Figure 3. zALFF differences among personal value profiles. (A) zALFF difference in the right posterior insula (Montreal Neurological Institute (MNI) coordinates of red dot: x = 42, y = 24, z = 17) among personal value profiles. SAG, sagittal view; COR, coronal view; TRA, transversal view; A, anterior; P, posterior; L, left hemisphere; R, right hemisphere. (B) Multiple comparisons of zALFF differences in the right posterior insula among three personal value profiles. Violin plots show means (thick dotted line), standard deviation (fine dotted line), and distributions of parameter values. PI, posterior insula, **pcorr < 0.01.
Subsequently, the correlation analysis between the two bipolar value dimensions and zALFF of the right PI was conducted. After Bonferroni correction with a factor of four (4 higher-order value dimensions, pcorr = 4 × puncorr) was performed, the results indicated that the spontaneous activity of the right PI was significantly correlated negatively with self-enhancement (r = 0.12, pcorr < 0.05, 95% CI [0.04, 0.19], Figure 4A), while not with self-transcendence (r = −0.10, pcorr = 0.07, 95% CI [−0.17, −0.02], Figure 4B).

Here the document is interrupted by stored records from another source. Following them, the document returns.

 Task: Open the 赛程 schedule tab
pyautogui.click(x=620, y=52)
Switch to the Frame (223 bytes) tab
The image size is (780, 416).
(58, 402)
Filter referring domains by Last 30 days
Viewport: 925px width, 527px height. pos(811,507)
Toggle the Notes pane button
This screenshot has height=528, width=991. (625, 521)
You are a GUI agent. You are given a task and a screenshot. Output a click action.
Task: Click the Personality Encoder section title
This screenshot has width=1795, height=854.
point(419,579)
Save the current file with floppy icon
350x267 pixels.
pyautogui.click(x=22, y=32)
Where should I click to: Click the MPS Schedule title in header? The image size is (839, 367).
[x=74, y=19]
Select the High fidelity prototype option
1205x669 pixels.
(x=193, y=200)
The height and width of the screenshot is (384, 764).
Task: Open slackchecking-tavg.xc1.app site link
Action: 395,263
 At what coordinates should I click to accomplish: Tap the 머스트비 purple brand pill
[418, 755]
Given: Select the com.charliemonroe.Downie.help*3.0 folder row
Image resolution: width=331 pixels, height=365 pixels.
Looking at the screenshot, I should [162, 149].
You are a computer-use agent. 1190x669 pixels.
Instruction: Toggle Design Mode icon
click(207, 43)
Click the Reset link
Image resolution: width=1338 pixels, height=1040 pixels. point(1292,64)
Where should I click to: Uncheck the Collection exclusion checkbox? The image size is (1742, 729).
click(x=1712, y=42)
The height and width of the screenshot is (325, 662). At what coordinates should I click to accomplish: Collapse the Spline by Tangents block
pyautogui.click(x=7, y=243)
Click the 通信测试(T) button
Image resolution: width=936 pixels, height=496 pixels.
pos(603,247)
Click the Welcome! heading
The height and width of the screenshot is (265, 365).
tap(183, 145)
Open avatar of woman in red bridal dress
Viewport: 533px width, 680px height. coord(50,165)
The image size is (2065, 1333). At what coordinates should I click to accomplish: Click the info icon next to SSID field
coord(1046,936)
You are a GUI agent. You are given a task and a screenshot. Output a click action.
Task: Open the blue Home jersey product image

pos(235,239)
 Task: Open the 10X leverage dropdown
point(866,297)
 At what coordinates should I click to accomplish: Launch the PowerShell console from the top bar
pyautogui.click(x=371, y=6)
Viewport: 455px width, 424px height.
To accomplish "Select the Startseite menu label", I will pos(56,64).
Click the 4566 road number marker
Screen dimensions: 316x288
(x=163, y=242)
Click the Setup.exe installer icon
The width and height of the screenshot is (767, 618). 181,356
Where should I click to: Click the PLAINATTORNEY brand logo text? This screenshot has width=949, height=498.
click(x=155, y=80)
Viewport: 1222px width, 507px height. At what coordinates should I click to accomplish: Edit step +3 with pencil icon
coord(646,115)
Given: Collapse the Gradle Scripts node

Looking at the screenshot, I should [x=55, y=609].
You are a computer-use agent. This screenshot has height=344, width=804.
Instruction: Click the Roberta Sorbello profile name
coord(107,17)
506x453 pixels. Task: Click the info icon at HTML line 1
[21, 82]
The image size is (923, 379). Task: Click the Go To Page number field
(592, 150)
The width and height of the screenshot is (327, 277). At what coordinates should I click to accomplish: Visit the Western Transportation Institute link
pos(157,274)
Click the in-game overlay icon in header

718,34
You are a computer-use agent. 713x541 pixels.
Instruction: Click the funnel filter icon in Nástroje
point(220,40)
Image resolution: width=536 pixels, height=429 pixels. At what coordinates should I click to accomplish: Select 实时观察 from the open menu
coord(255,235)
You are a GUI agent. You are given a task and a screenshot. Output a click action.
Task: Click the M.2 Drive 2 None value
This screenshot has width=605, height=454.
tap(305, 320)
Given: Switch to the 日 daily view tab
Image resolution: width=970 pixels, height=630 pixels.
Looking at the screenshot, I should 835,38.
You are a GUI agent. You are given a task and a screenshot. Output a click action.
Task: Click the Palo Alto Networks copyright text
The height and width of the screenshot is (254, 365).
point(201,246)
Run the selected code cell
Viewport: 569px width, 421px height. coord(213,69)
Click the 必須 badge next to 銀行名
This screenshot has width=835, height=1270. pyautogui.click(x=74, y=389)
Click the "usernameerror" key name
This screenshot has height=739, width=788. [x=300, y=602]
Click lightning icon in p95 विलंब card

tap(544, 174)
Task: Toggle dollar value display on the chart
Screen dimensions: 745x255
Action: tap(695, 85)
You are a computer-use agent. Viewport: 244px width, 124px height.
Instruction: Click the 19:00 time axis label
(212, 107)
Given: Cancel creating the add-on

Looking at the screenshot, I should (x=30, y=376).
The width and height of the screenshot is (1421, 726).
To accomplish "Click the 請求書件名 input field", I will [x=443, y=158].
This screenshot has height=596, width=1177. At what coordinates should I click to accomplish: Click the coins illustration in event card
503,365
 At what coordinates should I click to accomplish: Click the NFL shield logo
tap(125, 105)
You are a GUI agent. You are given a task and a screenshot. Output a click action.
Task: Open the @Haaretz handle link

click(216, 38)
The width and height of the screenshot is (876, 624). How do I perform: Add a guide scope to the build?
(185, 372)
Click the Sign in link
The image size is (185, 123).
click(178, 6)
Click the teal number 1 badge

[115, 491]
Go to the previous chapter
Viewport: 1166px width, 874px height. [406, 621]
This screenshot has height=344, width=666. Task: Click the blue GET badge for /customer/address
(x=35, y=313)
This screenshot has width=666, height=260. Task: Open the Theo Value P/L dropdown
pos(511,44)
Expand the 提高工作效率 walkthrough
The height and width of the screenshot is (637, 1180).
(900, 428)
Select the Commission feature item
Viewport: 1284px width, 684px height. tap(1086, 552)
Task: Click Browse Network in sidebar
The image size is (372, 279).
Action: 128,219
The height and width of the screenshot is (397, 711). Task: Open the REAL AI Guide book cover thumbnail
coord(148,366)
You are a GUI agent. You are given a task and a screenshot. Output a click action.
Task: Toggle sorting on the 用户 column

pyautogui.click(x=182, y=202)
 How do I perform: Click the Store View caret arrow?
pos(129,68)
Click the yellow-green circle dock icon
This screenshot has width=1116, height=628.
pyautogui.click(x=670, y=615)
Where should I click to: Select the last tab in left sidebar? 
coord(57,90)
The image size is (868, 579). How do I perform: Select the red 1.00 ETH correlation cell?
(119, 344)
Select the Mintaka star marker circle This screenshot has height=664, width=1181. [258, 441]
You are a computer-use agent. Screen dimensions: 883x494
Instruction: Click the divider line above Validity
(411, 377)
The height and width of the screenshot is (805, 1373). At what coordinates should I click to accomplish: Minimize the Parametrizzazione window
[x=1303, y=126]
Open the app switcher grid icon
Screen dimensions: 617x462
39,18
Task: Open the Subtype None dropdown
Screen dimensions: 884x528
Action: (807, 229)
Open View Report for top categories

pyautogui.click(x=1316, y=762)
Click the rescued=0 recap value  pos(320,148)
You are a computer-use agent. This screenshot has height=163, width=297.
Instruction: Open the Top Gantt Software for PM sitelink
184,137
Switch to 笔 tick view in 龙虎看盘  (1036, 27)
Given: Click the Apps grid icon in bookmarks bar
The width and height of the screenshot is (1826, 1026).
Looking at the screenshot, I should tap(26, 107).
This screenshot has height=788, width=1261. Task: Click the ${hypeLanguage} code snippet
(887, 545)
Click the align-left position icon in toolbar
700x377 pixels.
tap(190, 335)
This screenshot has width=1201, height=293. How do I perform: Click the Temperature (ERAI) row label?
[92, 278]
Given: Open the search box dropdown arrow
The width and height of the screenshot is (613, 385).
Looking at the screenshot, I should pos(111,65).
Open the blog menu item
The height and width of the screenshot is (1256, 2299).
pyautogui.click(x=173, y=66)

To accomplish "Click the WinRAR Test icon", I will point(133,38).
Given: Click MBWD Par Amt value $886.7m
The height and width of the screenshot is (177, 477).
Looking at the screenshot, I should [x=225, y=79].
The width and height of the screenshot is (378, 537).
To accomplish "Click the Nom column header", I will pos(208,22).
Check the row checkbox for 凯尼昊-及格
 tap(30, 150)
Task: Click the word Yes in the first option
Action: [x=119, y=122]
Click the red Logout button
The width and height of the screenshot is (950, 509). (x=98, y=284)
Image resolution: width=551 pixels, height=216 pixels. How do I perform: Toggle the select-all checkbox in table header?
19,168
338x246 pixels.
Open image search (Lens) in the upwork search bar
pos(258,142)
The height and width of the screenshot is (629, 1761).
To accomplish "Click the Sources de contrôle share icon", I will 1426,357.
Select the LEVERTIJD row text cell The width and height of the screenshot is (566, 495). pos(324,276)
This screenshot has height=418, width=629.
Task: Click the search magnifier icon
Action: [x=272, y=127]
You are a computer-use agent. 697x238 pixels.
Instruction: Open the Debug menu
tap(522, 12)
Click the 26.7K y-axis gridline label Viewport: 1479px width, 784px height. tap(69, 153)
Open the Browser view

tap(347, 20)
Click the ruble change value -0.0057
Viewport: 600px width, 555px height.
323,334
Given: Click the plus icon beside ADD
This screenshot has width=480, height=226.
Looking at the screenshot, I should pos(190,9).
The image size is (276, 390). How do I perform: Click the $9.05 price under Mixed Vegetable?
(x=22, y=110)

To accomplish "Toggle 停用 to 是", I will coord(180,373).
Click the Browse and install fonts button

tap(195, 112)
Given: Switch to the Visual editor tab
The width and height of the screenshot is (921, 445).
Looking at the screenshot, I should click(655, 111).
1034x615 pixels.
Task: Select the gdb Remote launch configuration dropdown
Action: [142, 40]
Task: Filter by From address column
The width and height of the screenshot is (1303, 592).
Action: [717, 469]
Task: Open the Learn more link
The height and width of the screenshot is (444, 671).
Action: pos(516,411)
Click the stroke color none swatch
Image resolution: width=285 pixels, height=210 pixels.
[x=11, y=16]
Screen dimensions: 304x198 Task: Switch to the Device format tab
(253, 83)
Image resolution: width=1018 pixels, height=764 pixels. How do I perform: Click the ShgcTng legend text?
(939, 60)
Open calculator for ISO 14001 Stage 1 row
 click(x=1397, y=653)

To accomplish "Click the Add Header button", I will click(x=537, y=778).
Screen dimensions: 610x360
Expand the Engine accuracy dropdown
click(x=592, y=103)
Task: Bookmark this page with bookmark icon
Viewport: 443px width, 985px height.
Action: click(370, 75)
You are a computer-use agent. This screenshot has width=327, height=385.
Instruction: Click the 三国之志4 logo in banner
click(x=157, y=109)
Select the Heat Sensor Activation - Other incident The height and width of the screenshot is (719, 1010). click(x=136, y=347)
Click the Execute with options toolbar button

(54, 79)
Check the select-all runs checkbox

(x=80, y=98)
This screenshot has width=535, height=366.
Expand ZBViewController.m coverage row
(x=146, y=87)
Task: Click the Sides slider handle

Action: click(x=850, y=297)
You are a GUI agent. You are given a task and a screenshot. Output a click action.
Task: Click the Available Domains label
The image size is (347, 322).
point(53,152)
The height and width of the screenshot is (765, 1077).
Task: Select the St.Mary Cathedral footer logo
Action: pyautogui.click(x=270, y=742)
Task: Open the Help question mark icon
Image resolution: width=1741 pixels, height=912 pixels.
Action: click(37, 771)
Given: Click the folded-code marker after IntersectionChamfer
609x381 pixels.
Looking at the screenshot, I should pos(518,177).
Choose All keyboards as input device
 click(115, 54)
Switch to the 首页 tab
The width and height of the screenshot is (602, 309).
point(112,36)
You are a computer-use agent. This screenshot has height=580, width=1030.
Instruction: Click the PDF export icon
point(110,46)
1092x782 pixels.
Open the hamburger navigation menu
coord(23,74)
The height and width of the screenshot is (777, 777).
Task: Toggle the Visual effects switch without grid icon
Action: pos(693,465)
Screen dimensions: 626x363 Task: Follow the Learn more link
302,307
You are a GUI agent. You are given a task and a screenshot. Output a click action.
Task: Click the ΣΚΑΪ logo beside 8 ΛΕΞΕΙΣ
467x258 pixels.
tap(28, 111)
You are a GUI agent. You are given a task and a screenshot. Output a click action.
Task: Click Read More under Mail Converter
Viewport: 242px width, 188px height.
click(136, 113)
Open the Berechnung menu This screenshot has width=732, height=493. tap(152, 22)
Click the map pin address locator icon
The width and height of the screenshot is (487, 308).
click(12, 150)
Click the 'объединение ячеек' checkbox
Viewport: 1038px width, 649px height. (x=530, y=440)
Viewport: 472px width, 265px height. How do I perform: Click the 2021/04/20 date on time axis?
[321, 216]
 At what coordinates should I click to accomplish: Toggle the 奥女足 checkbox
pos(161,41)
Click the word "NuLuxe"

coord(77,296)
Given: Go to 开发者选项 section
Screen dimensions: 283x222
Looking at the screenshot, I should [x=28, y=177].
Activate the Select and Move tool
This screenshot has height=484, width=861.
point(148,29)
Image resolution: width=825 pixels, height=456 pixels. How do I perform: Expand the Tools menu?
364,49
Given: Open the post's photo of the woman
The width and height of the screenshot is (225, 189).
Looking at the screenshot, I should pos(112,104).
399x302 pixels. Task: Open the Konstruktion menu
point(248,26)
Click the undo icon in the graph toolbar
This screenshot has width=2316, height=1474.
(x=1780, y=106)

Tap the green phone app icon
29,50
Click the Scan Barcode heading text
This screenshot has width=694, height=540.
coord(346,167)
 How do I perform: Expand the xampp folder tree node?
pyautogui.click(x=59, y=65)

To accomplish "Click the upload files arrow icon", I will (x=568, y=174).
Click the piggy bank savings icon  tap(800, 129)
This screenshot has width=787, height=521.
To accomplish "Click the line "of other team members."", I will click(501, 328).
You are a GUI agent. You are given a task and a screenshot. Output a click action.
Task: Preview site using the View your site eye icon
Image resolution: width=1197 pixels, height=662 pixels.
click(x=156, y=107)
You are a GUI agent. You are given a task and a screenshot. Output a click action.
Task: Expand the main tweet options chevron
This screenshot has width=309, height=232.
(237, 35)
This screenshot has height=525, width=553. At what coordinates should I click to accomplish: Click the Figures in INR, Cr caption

Figure 4. Correlation of value dimensions and zAFLL in the right posterior insula. (A) The significant positive correlation between self-enhancement values and zALFF in the right posterior insula. (B) The insignificant correlation between self-transcendence values and zALFF in the right posterior insula. ST, self-transcendence; SE, self-enhancement; PI, posterior insula. The solid black line is the best-fitting regression line, Error band represents 95% CI, **pcorr < 0.01.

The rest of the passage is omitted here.